◆ **MATERIAL PROVIDED**
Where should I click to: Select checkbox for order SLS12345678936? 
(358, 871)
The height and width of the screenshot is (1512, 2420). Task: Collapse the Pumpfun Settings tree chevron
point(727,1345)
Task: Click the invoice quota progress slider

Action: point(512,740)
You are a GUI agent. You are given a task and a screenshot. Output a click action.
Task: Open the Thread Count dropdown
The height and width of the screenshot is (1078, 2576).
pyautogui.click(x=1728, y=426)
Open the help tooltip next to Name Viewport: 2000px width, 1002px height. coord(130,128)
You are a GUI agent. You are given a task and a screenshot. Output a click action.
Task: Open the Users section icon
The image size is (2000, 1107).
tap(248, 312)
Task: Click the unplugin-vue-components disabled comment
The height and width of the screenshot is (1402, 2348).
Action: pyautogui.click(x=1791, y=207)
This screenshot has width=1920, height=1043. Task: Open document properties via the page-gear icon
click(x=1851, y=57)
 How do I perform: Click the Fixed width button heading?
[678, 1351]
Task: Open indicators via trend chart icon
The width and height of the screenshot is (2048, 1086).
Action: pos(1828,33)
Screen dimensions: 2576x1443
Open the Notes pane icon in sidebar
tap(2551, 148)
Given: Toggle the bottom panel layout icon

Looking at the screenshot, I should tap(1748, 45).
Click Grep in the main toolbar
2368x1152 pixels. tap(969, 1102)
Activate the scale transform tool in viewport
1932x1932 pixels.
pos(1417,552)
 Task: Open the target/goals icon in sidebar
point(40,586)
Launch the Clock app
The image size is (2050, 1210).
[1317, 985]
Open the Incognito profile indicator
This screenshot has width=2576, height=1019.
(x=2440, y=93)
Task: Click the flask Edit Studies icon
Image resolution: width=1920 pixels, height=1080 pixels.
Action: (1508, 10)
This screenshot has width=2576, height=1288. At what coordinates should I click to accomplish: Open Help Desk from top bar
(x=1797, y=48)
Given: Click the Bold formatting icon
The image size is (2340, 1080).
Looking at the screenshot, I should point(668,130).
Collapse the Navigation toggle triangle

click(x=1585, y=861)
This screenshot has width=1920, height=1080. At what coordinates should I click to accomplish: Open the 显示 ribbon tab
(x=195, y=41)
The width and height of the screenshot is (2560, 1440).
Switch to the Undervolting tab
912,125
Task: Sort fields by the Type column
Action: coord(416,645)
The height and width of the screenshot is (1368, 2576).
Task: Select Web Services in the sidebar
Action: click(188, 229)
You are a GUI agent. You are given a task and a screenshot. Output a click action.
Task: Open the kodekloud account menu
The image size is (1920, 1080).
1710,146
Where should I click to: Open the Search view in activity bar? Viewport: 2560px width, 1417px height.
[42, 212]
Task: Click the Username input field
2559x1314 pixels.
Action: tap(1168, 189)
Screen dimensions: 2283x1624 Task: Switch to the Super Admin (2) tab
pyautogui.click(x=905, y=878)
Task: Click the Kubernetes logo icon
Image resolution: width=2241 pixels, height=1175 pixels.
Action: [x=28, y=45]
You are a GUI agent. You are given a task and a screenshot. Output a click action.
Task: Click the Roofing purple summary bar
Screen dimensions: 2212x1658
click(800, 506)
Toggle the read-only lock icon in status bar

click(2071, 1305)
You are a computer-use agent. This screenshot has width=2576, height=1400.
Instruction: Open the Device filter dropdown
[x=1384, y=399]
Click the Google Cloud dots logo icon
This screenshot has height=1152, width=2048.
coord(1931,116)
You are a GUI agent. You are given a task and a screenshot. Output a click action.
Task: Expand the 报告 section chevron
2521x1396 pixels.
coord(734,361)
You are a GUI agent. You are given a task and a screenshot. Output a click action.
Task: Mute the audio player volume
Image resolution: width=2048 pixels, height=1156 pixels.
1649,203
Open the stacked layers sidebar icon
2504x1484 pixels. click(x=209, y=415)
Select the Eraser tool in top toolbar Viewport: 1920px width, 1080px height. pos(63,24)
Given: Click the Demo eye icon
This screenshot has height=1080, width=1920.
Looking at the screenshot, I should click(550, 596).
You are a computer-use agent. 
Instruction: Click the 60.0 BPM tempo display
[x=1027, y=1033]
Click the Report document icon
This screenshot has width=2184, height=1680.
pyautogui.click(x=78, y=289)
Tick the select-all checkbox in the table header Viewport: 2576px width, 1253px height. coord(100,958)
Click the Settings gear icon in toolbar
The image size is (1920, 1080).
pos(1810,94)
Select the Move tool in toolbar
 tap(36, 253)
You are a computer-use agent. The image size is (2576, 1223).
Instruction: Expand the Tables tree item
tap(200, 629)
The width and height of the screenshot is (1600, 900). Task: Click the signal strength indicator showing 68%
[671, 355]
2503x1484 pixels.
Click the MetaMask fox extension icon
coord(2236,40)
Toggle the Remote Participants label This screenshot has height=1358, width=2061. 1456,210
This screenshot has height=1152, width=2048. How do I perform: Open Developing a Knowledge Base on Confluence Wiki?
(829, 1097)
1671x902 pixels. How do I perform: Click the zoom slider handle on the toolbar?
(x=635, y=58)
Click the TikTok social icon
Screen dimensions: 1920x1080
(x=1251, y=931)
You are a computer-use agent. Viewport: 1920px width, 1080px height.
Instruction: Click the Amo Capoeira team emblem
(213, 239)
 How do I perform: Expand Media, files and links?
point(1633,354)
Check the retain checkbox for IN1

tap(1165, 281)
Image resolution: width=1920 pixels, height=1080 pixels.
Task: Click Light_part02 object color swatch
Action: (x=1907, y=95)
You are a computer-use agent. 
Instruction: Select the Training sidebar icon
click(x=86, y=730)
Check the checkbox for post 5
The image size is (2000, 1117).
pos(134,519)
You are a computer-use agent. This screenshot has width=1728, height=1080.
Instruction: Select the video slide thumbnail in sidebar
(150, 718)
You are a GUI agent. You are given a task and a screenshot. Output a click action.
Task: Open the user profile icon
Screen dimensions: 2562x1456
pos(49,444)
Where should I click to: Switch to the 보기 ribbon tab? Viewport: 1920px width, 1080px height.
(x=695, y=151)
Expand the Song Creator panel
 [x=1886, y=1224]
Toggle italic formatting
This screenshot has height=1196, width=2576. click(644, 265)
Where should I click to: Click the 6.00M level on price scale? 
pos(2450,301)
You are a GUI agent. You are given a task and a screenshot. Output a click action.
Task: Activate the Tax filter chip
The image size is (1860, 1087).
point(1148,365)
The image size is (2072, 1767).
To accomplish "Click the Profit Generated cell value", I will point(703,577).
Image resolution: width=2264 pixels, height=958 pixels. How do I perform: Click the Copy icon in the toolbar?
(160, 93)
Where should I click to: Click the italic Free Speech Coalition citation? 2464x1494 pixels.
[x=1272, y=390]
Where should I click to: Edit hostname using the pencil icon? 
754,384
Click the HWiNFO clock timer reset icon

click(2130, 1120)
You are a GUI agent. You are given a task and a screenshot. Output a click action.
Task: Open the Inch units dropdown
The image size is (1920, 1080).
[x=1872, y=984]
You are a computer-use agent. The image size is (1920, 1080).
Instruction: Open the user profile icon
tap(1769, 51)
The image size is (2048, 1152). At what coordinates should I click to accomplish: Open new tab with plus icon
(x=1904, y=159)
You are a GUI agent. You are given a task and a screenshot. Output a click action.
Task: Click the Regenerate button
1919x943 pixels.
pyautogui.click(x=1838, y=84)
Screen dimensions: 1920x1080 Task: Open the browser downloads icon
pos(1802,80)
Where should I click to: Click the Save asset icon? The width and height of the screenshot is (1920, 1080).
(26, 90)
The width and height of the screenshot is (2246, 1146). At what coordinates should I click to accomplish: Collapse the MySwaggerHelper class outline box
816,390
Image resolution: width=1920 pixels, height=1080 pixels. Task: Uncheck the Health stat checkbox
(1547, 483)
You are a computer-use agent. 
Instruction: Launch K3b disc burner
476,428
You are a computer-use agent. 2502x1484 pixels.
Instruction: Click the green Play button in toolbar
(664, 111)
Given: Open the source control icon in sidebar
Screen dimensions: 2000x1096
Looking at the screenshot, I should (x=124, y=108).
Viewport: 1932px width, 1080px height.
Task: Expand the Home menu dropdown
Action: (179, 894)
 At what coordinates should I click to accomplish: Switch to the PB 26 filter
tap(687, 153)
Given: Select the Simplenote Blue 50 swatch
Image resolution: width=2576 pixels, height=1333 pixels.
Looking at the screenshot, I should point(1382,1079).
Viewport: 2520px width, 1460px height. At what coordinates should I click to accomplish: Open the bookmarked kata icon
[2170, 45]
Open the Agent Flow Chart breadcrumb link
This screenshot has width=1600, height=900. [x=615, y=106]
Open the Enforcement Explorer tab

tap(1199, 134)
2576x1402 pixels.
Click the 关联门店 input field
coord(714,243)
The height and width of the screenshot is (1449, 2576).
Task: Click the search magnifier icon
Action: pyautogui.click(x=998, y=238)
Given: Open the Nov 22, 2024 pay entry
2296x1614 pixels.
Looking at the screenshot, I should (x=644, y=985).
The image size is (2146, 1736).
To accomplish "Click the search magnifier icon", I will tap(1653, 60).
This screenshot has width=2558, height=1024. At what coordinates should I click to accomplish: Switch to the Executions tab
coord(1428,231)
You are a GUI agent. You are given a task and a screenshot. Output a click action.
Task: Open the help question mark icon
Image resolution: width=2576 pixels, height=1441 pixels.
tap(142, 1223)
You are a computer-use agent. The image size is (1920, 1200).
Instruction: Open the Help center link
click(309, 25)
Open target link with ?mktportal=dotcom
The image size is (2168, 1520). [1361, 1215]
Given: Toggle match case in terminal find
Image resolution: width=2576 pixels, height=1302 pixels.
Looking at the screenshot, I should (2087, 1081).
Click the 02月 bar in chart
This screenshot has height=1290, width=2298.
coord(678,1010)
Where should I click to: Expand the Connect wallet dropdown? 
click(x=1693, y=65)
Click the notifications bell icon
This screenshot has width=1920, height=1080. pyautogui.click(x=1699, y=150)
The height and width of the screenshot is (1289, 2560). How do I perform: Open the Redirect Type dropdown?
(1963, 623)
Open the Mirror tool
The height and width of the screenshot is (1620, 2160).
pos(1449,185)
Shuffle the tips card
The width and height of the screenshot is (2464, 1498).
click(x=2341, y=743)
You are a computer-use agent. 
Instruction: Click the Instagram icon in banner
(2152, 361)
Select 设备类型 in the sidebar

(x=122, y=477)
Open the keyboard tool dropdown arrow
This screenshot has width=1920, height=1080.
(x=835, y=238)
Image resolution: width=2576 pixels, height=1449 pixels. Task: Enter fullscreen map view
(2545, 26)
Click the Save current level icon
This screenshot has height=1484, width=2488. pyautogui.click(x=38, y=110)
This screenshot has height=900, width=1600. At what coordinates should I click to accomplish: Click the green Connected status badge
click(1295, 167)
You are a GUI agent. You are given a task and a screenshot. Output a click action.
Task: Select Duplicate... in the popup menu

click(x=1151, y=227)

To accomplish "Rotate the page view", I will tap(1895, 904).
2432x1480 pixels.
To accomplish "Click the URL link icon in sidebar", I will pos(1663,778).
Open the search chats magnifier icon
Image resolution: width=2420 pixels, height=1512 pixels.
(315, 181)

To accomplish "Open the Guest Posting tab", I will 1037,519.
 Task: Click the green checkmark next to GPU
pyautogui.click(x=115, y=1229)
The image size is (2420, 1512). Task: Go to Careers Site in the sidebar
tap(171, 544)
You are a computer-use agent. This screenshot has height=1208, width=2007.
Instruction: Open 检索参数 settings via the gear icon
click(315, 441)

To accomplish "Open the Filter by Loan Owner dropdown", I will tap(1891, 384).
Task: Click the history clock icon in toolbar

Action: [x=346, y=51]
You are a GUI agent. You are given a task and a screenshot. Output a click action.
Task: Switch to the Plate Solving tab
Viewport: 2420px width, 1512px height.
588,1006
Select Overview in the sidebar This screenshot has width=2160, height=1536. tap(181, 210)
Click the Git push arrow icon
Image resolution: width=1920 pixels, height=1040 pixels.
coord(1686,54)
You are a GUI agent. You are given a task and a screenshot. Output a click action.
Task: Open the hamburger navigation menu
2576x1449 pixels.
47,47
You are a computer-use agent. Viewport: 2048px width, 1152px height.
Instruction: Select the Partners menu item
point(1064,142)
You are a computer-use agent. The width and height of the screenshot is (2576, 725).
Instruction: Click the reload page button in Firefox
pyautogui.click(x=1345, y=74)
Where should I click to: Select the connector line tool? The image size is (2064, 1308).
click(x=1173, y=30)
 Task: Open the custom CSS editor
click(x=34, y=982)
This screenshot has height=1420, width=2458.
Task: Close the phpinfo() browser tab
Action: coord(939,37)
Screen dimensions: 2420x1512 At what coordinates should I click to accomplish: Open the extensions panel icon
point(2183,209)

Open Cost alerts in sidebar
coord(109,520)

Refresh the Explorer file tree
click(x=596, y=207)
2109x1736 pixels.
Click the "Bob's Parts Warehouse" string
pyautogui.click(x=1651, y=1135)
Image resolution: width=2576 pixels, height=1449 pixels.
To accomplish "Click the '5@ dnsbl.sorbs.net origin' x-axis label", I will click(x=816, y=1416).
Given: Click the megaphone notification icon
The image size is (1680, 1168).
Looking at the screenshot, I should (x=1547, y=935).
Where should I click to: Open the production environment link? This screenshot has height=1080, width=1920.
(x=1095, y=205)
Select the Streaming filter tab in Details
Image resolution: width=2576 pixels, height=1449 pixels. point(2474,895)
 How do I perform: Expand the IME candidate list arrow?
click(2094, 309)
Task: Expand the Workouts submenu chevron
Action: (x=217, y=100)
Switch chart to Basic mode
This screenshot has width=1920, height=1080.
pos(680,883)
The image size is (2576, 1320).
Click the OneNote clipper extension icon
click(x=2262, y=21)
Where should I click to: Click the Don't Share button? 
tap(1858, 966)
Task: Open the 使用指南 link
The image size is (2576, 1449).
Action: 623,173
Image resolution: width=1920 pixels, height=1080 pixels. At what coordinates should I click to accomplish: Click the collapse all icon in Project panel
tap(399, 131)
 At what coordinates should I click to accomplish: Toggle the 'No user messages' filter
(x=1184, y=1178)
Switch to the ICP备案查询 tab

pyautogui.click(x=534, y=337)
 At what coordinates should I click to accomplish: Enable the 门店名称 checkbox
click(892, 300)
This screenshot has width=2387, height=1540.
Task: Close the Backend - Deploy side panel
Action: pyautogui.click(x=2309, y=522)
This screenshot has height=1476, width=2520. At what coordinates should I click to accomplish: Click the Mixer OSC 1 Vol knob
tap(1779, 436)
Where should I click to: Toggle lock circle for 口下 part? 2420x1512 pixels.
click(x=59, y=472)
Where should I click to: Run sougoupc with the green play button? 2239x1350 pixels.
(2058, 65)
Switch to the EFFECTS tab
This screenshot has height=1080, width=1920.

◆ **EXERCISE BRIEF**
Your answer must be a copy of every line in the data above that holds the string "logo".

◆ **ANSWER BOX**
Task: Click the Kubernetes logo icon
Click the Google Cloud dots logo icon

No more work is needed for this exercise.